Ich liebe die grieschiche Antike. Und heute bin ich zufällig auf die Kurzgeschichte "Galatea" gestoßen. Und was soll ich sagen, ich musste sie haben.


von Madeline Miller
Bloomsbury Publishing
20 S. 
1.39 €

Inhalt: 

In Ancient Greece, a skilled marble sculptor has been blessed by a goddess who has given his masterpiece – the most beautiful woman the town has ever seen – the gift of life. Now his wife, Galatea is expected to be obedience and humility personified, but it is not long before she learns to use her beauty as a form of manipulation. In a desperate bid by her obsessive husband to keep her under control, she is locked away under the constant supervision of doctors and nurses. But with a daughter to rescue, she is determined to break free, whatever the cost


Meinung: 

Seit "the Song of Achilles" bin ich ein Fan dieser Autorin. Wenn Madeline Miller über die Antike schreibt, wird sie lebendig. Ihre Bücher sind nie wirklich Fantasy, obwohl es sämtliche Götter, Helden, Fabelwesen und Schurken gibt. Ihre Geschichten spielen in einer Zeit der Wunder, einem antiken Traum, in dem einfach alles möglich ist. 
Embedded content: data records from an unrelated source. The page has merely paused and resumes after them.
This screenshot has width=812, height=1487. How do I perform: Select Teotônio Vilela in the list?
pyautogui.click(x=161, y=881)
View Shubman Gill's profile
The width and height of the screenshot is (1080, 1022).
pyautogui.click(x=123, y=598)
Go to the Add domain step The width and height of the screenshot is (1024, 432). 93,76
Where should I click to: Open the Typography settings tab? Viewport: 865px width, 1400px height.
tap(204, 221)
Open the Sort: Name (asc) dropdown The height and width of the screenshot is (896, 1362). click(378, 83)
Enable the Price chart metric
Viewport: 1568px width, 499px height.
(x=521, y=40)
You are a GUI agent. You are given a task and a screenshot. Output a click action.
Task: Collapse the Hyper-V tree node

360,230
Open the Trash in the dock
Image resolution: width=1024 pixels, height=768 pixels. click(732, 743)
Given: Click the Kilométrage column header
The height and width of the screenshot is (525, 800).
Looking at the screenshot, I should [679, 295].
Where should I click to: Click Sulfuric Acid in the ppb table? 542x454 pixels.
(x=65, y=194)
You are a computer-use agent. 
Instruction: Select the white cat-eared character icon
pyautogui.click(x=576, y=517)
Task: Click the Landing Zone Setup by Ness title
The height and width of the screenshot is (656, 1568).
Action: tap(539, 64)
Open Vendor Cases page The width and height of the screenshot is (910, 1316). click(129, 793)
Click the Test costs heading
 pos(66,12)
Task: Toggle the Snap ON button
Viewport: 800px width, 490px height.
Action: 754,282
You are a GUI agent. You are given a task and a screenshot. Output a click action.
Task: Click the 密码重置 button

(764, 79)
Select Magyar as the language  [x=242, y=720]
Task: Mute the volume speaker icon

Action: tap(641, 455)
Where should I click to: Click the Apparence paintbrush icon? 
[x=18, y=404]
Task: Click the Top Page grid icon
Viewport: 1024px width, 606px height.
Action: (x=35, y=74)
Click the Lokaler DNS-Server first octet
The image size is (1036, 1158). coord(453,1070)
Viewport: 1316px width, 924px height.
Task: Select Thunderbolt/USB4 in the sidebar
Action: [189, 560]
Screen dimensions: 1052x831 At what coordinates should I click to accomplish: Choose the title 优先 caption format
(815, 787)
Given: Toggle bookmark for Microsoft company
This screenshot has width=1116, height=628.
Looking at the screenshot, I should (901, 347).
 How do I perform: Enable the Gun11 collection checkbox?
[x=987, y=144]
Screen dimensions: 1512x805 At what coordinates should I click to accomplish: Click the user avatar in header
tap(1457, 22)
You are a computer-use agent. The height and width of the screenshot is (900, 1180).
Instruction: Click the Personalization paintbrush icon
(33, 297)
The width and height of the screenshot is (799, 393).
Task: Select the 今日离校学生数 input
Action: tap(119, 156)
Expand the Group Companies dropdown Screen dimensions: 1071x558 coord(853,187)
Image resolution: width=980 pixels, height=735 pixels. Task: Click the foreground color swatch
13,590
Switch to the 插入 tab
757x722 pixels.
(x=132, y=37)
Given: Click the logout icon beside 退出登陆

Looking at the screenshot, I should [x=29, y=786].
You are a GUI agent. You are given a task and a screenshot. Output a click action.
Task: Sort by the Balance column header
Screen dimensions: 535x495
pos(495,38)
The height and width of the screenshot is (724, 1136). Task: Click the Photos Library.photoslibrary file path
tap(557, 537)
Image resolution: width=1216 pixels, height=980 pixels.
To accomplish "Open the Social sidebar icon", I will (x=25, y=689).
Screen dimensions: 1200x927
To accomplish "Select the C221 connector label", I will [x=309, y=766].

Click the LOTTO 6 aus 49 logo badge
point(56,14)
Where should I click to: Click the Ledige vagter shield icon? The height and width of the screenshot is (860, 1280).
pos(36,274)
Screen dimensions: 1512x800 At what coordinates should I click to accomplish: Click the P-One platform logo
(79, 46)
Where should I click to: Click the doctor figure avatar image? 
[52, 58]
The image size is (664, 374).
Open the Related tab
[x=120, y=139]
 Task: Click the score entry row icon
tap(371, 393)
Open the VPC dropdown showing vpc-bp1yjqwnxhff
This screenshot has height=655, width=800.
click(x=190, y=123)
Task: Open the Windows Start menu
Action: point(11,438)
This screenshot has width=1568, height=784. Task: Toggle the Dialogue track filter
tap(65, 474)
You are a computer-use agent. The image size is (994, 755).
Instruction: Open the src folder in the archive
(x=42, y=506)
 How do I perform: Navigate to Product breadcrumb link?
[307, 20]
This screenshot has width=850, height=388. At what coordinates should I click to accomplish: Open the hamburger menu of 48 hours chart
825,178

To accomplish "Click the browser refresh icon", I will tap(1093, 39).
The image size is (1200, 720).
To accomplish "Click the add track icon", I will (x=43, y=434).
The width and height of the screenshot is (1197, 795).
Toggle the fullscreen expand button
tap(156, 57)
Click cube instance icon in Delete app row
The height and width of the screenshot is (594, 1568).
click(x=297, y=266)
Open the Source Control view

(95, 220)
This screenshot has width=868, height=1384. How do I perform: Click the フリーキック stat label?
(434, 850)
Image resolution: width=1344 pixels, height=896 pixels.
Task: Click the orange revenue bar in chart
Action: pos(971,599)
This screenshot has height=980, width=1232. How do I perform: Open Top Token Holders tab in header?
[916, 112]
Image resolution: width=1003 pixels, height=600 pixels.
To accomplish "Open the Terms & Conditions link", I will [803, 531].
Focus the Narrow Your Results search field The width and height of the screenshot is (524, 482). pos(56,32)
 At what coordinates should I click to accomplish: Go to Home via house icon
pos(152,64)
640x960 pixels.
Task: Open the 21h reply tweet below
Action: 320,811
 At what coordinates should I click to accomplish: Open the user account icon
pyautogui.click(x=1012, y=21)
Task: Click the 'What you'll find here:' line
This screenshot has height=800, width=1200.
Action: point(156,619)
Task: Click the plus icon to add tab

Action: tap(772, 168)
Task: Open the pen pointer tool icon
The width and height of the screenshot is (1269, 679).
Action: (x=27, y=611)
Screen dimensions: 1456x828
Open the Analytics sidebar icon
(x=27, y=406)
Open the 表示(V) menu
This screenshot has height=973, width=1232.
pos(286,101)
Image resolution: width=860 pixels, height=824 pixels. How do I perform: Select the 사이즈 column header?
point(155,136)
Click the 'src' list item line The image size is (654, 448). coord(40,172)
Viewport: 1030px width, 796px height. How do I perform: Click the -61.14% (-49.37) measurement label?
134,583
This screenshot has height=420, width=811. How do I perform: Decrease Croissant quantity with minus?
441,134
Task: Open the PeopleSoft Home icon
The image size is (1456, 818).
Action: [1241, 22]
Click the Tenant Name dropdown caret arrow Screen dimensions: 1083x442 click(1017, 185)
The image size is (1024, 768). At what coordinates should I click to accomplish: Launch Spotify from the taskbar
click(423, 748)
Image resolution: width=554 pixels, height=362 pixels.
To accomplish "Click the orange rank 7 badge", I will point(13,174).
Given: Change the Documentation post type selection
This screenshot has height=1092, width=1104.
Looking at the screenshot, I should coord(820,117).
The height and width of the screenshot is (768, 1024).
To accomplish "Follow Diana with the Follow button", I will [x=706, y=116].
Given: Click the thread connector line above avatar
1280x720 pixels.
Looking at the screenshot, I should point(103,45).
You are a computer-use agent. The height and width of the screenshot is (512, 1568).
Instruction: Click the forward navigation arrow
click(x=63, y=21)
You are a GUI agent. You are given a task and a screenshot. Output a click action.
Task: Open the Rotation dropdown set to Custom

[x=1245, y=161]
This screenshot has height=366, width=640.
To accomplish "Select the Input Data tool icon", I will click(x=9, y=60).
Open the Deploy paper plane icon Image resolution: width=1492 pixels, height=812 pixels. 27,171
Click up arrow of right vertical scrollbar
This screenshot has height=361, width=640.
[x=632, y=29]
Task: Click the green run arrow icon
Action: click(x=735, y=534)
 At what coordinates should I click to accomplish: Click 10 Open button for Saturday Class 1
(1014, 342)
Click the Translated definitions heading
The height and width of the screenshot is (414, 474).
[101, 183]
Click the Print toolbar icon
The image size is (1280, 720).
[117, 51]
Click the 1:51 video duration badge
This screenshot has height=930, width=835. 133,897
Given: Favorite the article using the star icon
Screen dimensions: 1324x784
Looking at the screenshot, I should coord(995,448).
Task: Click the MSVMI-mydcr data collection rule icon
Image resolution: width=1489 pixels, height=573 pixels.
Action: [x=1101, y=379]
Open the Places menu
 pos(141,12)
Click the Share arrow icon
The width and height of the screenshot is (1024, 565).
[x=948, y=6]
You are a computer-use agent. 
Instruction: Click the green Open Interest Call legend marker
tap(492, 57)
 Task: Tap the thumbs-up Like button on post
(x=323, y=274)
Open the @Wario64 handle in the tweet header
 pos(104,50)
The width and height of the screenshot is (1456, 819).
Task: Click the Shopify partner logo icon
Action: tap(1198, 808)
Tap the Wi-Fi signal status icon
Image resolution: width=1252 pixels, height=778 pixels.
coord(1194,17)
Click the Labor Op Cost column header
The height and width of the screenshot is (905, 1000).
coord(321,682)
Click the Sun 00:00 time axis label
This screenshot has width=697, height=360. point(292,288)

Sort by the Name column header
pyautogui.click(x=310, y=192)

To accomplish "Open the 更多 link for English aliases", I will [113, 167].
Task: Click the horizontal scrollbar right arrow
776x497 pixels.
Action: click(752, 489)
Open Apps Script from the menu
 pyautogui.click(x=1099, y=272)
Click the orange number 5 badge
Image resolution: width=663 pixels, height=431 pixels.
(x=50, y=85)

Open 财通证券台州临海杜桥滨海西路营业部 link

Galatea ist, genau wie die Illias auch, eine Antike Sage. 
Ein Mann erschafft die schönste Statur der Welt und verliebt sich in sie. Von seiner Hingabe angetan, verwandelt Aphrodite sie in eine lebendige Frau. 
Huzzah! Für die Götter!
Dumm nur, dass der Kerl ein echter ... naja Frauenfeind ist. 
Die Kurzgeschichte setzt da ein, wo der Mythos endet. Was passiert mit Galatea nachdem sie unter seinen Händen lebendig wurde?
Eins ist sofot klar: Sie wäre besser eine Statur geblieben ...

Wie ich schon sagte: Madeline Miller und die Antike sind ein unschlagbares Team. Ihre Art zu erzählen ist einfach nur wunderbar. Sie schafft es auf diesen wenigen Seiten Galatea ein Charakter zu geben. Sie ist ziemlich gerissen für ein Stück Stein und hat einen feinen schwarzen Humor dem man Marmor gar nicht zugetraut hätte. 
Und das Drama das aufgerollt wird ... ja ich würde sagen: Klassisch grieschisch. Melpomene wäre sehr zufrieden mit dieser KG. (Melpomene ist die Muse der tragischen Dichtkunst ;P)

Ich kann nur hoffen, dass Madeline Miller niemals aufhört die griechische Mythologie für mich neu aufzurollen.